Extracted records

----

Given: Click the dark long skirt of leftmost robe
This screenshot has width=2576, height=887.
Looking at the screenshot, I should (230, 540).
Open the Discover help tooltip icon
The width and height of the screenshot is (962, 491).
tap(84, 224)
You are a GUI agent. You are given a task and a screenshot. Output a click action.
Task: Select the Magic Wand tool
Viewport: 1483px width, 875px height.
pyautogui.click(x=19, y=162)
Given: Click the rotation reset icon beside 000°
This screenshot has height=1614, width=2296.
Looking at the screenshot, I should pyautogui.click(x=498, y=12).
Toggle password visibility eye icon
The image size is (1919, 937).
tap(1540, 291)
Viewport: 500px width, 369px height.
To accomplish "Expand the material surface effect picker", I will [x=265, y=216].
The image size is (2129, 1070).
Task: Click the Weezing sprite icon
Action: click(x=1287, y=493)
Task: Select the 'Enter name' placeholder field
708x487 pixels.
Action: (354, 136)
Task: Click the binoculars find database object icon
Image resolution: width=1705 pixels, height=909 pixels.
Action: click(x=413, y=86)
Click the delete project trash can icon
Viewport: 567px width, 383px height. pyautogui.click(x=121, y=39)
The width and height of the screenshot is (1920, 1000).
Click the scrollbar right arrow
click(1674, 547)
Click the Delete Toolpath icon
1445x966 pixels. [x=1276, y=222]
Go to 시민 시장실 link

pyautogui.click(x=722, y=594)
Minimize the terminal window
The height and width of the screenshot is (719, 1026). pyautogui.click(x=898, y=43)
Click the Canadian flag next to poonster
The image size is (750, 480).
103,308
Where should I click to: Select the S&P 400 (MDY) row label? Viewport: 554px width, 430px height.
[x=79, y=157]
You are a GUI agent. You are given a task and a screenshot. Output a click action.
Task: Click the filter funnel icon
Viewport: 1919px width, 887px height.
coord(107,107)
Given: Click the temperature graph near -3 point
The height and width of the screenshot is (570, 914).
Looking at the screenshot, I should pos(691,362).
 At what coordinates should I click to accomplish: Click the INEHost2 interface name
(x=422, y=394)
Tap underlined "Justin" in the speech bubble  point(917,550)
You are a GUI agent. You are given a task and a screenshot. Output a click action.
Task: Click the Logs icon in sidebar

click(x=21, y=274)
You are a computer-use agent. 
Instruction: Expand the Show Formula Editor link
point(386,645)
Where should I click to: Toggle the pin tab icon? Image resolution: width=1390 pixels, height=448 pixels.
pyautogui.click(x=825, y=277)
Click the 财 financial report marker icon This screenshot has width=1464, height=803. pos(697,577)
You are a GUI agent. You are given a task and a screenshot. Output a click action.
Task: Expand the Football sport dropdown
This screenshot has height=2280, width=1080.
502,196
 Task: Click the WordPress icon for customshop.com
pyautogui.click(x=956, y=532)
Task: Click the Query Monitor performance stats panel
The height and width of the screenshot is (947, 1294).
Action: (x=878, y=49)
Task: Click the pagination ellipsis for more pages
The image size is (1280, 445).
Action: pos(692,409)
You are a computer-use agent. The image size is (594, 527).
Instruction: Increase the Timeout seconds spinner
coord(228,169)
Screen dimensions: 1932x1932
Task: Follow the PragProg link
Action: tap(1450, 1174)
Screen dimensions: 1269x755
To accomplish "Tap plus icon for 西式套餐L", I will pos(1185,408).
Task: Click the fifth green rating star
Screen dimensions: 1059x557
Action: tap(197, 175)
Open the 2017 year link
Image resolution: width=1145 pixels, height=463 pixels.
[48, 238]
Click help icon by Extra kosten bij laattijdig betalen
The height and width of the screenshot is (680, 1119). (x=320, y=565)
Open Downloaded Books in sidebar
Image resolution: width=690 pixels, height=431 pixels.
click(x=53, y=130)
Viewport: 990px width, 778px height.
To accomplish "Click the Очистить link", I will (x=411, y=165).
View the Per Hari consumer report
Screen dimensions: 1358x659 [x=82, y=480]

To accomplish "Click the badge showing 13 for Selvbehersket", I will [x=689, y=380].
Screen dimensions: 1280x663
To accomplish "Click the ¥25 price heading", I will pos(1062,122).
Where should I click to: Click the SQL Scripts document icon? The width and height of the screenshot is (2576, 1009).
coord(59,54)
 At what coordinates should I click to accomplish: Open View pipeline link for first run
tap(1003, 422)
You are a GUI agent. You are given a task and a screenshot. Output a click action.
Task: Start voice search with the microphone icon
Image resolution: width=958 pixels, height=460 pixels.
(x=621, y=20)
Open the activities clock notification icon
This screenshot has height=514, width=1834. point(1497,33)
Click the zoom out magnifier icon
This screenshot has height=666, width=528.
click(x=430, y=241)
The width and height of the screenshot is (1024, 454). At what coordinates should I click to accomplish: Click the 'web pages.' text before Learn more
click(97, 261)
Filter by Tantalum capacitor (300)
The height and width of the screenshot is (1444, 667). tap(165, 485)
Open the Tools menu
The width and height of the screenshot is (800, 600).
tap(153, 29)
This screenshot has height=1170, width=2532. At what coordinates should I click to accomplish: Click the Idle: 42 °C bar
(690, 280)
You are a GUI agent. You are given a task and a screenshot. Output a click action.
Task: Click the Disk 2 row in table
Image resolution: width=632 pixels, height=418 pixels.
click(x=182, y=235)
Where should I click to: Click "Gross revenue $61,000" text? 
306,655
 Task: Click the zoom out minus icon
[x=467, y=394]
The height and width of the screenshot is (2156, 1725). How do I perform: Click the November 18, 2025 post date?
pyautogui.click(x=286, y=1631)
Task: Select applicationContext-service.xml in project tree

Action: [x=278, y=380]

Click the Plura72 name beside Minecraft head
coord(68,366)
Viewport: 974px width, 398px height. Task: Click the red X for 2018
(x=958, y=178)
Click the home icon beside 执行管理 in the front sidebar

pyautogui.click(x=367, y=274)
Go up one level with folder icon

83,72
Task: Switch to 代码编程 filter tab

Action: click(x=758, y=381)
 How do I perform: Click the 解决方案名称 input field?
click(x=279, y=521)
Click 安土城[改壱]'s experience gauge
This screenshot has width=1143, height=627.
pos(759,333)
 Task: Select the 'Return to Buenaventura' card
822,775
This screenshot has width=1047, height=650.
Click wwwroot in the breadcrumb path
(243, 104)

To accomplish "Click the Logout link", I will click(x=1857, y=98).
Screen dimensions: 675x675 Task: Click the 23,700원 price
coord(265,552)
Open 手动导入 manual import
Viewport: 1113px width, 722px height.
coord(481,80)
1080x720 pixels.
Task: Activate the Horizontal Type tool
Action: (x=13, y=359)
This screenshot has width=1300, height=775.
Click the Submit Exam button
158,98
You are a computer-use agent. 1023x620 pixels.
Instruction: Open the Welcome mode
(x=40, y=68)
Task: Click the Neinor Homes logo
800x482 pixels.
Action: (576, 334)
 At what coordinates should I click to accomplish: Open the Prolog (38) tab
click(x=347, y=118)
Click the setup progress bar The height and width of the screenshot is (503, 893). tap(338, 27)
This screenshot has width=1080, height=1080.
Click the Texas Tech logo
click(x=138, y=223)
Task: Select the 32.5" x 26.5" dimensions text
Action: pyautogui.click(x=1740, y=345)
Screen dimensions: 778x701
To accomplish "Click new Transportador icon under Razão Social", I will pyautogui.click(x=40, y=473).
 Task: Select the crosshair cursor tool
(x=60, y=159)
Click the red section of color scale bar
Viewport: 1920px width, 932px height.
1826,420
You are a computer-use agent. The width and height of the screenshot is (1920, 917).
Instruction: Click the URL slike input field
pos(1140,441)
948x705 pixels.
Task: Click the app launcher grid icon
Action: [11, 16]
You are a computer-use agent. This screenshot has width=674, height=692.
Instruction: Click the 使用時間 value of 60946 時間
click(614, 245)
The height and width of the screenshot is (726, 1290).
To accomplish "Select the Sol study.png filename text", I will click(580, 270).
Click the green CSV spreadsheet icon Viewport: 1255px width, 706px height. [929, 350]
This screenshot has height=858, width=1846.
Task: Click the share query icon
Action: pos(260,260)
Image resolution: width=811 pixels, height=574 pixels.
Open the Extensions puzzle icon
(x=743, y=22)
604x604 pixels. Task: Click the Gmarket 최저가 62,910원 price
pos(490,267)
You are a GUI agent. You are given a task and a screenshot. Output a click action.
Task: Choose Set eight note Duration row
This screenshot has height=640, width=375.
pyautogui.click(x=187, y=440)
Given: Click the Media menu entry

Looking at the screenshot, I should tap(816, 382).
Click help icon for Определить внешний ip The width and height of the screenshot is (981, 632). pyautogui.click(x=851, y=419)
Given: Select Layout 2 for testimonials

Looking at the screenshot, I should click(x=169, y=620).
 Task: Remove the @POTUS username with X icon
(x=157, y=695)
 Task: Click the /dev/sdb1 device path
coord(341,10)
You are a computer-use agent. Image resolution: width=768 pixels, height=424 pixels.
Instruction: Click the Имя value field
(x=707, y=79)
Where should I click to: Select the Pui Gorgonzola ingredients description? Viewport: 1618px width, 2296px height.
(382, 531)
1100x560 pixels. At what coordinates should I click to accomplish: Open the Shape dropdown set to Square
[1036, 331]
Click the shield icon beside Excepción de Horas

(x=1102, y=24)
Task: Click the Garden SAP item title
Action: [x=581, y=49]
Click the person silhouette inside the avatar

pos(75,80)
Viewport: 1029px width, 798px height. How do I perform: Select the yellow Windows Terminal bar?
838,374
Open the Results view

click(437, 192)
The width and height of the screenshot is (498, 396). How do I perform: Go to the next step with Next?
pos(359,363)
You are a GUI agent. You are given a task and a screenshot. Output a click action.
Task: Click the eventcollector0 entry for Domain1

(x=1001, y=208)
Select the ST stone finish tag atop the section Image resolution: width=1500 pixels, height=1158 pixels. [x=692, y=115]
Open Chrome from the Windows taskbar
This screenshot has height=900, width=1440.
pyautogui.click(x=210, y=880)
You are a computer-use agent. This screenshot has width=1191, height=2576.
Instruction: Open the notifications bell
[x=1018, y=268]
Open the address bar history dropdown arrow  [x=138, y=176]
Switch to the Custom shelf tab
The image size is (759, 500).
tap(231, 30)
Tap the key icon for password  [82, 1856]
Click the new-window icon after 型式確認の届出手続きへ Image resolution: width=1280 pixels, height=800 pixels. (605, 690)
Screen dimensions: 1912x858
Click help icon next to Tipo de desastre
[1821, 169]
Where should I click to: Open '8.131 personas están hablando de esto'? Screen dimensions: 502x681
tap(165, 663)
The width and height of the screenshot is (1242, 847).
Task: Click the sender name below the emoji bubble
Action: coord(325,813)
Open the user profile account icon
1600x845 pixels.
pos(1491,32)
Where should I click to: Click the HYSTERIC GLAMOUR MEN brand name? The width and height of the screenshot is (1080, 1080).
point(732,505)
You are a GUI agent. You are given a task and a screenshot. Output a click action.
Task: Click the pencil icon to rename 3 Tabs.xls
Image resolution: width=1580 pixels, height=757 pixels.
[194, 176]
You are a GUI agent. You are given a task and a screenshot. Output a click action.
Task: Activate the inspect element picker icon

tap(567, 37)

----

Work instructions → Repeat only the tail of the entries, exactly: the line containing "Image resolution: width=1580" and every line after it, to the end.

Response →
Image resolution: width=1580 pixels, height=757 pixels.
[194, 176]
You are a GUI agent. You are given a task and a screenshot. Output a click action.
Task: Activate the inspect element picker icon

tap(567, 37)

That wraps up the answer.